(THE PROBLEM): All lines containing the string "beside" must be copied from the entries.

Saved entries:
━━━━━━━━

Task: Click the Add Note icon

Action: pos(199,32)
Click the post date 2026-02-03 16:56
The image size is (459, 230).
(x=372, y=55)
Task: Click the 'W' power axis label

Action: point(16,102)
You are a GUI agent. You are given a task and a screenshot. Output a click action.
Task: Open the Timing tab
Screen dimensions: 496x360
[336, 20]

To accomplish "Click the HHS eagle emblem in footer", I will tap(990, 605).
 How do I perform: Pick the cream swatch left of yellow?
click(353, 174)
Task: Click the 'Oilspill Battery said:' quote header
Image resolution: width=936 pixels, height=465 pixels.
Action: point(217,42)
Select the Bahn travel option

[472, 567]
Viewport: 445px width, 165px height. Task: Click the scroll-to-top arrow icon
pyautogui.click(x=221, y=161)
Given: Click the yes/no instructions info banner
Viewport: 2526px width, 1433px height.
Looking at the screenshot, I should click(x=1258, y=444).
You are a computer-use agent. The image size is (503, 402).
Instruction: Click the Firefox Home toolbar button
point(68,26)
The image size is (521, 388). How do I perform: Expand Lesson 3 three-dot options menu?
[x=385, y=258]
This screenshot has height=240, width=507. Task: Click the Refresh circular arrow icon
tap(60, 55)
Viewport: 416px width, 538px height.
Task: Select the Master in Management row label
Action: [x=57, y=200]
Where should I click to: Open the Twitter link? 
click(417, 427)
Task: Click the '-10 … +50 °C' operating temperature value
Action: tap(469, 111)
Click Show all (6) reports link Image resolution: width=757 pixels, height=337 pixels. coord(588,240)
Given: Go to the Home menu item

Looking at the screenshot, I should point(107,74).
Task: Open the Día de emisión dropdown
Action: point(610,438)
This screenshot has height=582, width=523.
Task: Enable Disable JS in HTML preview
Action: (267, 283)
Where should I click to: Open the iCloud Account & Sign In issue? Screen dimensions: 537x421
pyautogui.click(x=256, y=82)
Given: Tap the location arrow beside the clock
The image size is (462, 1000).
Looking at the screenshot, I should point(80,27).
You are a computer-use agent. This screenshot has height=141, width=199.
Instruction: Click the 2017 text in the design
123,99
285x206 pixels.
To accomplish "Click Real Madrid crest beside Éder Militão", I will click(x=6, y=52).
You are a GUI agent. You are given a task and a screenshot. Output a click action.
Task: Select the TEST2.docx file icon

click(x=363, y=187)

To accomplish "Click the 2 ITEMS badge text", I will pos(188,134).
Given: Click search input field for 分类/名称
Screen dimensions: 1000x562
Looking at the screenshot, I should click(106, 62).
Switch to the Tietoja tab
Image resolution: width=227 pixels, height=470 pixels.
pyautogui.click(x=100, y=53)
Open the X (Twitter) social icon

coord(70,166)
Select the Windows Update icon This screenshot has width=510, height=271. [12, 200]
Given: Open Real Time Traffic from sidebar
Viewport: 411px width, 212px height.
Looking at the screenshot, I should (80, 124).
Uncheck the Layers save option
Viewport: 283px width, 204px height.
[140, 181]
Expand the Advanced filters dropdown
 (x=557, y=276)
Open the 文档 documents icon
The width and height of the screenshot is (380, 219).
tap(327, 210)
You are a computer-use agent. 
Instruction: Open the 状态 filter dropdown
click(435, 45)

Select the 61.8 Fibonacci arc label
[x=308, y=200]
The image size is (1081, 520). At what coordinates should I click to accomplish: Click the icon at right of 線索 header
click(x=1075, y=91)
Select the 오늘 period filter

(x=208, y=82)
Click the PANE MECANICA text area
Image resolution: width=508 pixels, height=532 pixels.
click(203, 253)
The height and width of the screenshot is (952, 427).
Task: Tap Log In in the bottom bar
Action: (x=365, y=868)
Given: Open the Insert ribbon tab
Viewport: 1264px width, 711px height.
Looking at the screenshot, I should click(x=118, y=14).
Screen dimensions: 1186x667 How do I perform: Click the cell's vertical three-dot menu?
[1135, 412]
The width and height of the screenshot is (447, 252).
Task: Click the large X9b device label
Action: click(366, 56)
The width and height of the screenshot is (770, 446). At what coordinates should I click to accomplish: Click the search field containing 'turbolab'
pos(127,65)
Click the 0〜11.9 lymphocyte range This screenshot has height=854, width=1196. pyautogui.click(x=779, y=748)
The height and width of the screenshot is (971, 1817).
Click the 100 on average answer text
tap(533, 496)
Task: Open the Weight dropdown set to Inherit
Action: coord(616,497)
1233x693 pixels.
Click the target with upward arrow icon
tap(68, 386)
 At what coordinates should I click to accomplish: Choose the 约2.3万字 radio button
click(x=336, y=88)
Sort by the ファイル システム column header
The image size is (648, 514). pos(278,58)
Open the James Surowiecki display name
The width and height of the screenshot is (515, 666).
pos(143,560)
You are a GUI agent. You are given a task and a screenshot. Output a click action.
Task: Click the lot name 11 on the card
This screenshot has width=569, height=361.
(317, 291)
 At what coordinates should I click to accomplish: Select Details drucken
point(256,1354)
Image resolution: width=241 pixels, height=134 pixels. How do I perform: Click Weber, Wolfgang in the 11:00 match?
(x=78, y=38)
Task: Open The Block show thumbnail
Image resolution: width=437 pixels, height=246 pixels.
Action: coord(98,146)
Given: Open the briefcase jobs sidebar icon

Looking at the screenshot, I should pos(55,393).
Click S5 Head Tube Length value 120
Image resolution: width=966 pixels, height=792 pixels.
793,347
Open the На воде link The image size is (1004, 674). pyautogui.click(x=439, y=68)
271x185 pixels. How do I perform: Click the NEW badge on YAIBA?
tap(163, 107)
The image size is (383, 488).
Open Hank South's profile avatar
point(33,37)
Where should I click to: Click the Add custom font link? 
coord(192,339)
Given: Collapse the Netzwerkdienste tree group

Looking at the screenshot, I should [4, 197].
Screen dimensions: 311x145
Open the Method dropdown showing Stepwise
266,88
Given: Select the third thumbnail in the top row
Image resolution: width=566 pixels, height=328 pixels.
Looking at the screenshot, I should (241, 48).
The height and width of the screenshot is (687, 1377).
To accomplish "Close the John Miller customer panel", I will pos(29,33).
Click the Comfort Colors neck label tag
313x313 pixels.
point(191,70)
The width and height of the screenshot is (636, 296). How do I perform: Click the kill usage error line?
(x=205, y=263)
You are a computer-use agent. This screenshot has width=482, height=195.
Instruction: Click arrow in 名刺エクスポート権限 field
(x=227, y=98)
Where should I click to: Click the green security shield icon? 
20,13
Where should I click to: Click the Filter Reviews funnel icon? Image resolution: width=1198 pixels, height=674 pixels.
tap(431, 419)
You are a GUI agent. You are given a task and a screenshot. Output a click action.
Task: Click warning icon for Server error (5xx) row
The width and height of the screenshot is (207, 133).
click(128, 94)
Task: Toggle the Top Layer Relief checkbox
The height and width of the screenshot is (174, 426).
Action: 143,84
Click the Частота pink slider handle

━━━━━━━━

(RESULT):
Given: Tap the location arrow beside the clock
To accomplish "Click Real Madrid crest beside Éder Militão", I will click(x=6, y=52).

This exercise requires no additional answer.